Christmas 2016, or The One with The Racist Grandparents and The Addict Brother
The last time I saw my brother at Christmas it was 2012. We unwrapped presents with dad and posed for pics in funny hats. His second son was born three months later.
Christmas 2013: my brother on the run, but a family of parents and step-parents, kids and grandkids united. A day tinged by sadness, but manageable.
Christmas 2014: my brother on the run again, presumably holed-up in a shack yakked out on meth. Again, parents and step-parents united. Brother was arrested two months later after a standoff with police. I found out via Facebook whilst on vacation.
Christmas 2015: my brother in jail, Cottonwood actually, getting clean. Parents and step-parents united, along with sis-in-law, her new husband and kids. One big happy family. My brother would be released two months later, only to fall off the wagon, steal a car, and alienate us all within a week. He returned to prison to serve a 7 month term.
Christmas 2016: my brother was released December 14, just in time for the holidays! He is not welcome at our dad's, he is not allowed to see his children, so our Christmas was fractured. He attended NA after dinner.
I have grown used to pretending I'm an only child, so a day with my dad, stepmom, and grandparents could have been lovely. And then grandpa had to go and start talking about the ni**ers. And the sand ni**ers. And his admiration of the KKK.

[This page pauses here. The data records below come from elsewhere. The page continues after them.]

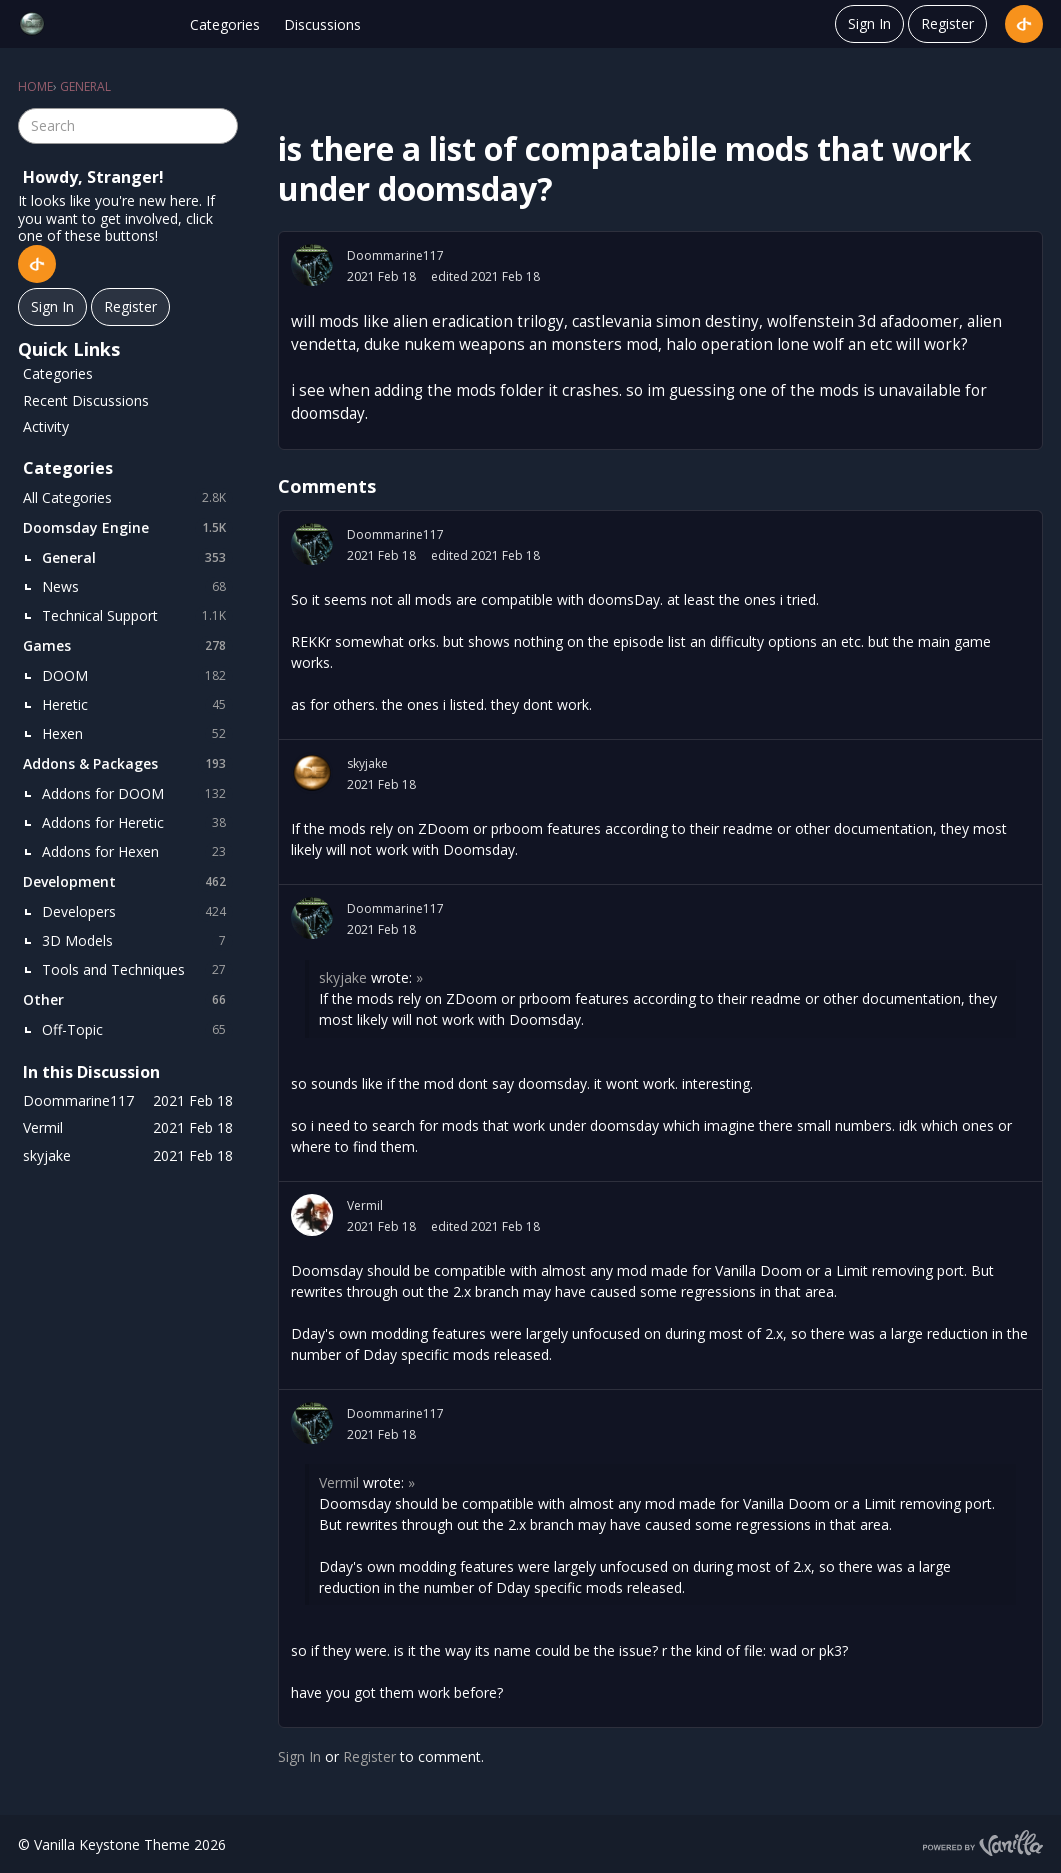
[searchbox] (128, 126)
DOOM (137, 676)
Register (947, 23)
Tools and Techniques (137, 970)
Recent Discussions (86, 400)
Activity (46, 426)
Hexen (137, 734)
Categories (225, 24)
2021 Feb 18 (381, 276)
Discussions (322, 24)
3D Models (137, 941)
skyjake (367, 763)
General (137, 558)
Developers (137, 912)
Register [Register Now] (130, 306)
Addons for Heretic (137, 823)
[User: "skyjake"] (312, 773)
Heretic (137, 705)
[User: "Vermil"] (312, 1215)
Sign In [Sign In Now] (52, 306)
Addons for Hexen (137, 852)
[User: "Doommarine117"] (312, 265)
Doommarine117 (395, 255)
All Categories (128, 498)
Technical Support (137, 616)
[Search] (220, 126)
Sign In (869, 23)
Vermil (365, 1205)
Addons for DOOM (137, 794)
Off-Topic (137, 1030)
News (137, 587)
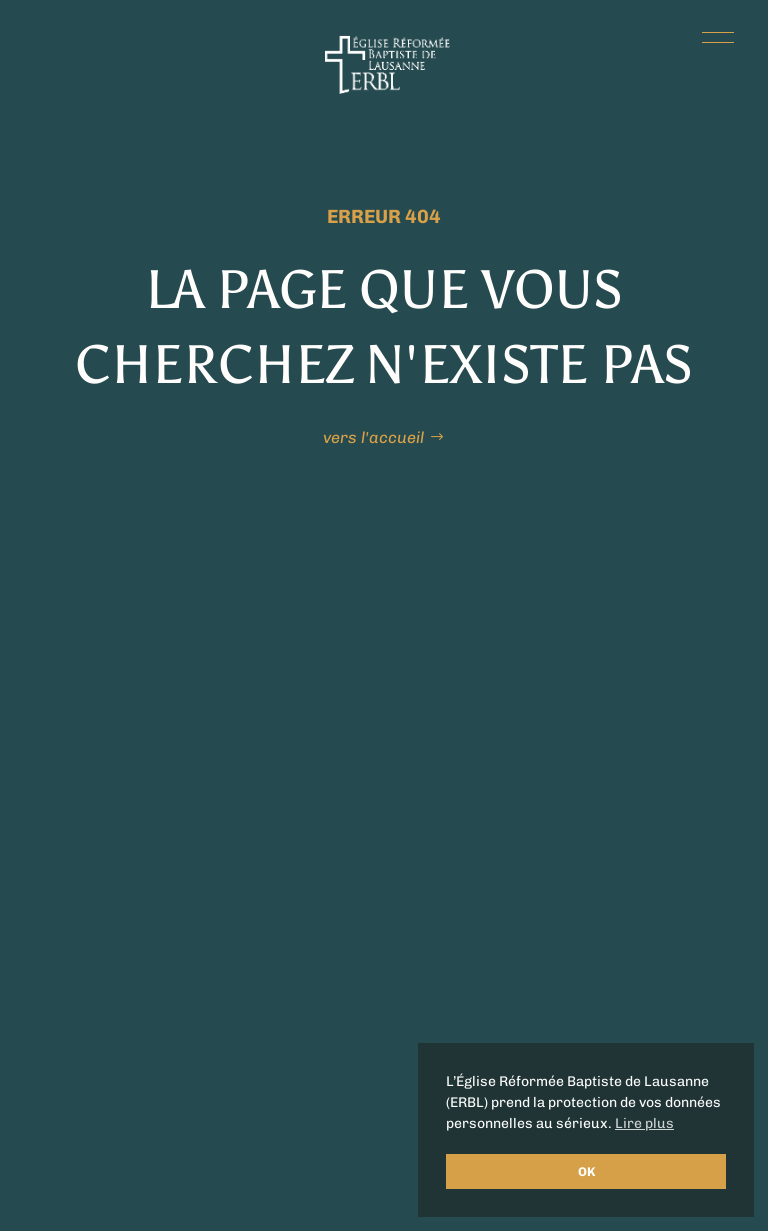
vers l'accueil (373, 437)
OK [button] (586, 1171)
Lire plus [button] (644, 1123)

I hit my limit with Christmas this year, you guys.
I try really really hard to make happiness between Halloween and New Years. I cook, I bake, I craft. I listen to Christmas music and watch Christmas movies and craft Christmas cocktails. I donate money and gifts to those in need. I spend quality time with the people I love. I TRY.
But is it so wrong that I just want to spend this day alone, avoiding humanity, hoping the day passes without incident so that I can forget it for another 364?